** Opening Data shown block **
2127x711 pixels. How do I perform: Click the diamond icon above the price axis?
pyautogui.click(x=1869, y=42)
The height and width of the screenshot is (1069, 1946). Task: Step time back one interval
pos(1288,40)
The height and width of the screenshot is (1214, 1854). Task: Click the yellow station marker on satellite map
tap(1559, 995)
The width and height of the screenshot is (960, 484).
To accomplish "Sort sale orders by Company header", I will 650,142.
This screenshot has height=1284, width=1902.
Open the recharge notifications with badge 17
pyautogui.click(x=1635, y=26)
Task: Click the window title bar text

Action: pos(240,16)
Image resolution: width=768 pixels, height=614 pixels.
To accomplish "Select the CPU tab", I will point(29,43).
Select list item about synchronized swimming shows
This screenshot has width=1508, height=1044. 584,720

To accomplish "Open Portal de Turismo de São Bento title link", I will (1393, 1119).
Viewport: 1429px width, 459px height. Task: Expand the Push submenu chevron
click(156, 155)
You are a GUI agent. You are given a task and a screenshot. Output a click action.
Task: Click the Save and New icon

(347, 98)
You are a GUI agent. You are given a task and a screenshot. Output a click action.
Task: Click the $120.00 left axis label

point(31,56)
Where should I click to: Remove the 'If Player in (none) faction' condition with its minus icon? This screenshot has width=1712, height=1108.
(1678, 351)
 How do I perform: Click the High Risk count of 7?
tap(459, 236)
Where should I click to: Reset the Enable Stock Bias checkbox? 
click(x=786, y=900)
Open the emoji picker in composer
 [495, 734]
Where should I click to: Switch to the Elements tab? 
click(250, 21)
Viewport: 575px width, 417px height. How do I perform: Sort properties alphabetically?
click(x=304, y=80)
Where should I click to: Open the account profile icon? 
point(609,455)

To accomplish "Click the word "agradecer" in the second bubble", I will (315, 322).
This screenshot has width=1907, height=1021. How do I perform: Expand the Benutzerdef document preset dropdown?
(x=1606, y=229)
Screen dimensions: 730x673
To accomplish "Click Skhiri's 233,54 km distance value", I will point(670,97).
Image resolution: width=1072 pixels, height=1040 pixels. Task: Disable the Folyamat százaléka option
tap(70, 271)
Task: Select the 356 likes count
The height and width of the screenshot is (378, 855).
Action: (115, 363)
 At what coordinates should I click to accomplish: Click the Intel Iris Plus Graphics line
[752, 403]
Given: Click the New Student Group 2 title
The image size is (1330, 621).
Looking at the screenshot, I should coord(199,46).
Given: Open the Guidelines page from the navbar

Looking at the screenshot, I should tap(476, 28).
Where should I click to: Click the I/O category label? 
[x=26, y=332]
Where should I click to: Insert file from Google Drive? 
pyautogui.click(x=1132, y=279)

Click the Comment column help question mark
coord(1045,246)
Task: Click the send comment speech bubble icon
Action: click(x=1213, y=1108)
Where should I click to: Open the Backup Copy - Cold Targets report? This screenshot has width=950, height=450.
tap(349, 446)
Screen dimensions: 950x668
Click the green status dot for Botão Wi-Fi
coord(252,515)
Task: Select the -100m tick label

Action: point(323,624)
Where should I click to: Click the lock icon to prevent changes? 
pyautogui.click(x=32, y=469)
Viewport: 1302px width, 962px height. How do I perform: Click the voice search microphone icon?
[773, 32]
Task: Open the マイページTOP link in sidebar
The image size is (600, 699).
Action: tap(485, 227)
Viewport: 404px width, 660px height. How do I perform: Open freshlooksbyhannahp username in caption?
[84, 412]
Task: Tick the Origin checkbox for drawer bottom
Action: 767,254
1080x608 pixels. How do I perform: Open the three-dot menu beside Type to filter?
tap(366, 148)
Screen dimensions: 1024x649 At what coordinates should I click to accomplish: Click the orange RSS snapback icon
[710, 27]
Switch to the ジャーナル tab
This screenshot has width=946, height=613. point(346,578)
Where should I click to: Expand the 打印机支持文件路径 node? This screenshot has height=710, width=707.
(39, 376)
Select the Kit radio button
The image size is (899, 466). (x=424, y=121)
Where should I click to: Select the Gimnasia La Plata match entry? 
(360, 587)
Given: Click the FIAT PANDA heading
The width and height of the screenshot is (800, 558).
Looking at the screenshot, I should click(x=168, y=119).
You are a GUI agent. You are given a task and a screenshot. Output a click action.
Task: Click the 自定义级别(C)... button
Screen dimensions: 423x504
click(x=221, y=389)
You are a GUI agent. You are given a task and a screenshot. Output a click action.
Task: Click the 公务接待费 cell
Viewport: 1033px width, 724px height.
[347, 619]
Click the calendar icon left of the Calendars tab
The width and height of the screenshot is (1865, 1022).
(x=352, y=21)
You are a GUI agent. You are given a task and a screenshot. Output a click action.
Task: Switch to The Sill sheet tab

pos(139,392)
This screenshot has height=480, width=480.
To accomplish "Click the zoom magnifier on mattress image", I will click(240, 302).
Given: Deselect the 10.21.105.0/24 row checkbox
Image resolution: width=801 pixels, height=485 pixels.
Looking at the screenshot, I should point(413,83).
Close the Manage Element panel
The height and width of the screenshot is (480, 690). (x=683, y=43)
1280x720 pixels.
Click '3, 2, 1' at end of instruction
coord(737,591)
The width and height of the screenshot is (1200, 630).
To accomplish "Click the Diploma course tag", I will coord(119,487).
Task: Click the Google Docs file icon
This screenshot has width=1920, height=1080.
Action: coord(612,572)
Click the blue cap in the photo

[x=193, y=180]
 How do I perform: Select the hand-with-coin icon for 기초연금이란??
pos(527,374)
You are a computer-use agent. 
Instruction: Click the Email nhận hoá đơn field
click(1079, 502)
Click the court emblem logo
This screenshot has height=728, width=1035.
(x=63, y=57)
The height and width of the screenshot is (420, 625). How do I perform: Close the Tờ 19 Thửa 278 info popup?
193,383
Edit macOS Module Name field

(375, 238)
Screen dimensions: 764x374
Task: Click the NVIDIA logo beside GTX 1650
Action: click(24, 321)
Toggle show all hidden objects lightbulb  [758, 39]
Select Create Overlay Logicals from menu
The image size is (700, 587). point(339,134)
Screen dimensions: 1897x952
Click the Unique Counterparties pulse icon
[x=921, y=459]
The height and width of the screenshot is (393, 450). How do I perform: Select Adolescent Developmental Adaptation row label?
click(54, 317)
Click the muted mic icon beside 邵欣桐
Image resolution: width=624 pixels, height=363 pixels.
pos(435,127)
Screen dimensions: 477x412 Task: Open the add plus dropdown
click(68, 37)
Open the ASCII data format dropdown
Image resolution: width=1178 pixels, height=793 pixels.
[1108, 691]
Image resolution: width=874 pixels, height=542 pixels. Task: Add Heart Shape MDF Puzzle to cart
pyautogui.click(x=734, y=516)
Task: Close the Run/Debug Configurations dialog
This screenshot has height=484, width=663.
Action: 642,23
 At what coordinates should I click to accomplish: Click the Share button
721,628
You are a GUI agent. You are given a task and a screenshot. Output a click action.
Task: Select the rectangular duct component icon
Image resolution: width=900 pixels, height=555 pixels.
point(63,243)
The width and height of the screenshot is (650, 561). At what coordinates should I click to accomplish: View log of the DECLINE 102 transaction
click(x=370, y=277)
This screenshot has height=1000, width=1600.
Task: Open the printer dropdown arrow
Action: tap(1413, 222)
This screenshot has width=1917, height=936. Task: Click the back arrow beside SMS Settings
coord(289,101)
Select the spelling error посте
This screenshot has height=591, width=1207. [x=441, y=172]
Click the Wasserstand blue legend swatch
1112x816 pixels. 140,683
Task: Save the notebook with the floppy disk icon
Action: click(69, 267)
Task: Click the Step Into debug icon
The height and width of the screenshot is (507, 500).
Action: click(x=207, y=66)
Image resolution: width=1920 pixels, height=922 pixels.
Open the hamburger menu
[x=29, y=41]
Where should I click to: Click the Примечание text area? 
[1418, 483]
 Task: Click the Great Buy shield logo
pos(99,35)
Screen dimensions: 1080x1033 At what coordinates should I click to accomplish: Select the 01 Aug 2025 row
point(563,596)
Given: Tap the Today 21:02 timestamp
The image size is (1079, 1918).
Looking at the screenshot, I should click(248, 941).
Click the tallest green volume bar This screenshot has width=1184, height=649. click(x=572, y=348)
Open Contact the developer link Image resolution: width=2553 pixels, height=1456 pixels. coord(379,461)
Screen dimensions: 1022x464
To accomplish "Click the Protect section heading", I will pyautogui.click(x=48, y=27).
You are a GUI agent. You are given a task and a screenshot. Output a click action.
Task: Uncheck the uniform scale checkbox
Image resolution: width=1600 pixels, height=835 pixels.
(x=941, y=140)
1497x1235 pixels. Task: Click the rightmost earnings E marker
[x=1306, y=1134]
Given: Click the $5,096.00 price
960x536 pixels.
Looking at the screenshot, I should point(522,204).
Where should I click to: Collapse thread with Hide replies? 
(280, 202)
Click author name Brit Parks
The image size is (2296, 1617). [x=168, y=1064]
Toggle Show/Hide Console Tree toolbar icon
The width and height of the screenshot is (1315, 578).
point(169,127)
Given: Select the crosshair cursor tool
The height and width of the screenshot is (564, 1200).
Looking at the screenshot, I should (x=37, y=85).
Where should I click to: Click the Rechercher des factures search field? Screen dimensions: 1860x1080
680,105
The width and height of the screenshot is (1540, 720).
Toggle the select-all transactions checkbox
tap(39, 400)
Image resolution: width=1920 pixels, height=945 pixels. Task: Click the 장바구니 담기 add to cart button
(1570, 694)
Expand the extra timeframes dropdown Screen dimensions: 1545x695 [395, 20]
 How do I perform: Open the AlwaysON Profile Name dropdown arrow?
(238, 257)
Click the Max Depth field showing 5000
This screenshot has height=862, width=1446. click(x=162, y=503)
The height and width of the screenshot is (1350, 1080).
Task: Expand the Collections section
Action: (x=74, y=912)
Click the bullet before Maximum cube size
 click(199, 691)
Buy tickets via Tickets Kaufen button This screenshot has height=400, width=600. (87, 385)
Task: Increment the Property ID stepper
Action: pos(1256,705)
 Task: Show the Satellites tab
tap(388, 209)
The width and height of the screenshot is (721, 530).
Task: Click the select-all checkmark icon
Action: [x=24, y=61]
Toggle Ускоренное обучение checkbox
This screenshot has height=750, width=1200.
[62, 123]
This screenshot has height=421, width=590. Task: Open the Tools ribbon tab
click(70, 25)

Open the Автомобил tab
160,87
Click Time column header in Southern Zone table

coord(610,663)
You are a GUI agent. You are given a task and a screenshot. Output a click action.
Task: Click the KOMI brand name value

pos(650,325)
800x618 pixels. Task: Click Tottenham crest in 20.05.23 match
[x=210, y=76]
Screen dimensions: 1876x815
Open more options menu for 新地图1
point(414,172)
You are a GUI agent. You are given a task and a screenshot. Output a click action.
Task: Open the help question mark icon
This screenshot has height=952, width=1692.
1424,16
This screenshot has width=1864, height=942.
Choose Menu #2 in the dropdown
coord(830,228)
** Closing Data shown block **
### Activity
Check each line above for the word "link", then give only the number of lines that have it.

### Response
3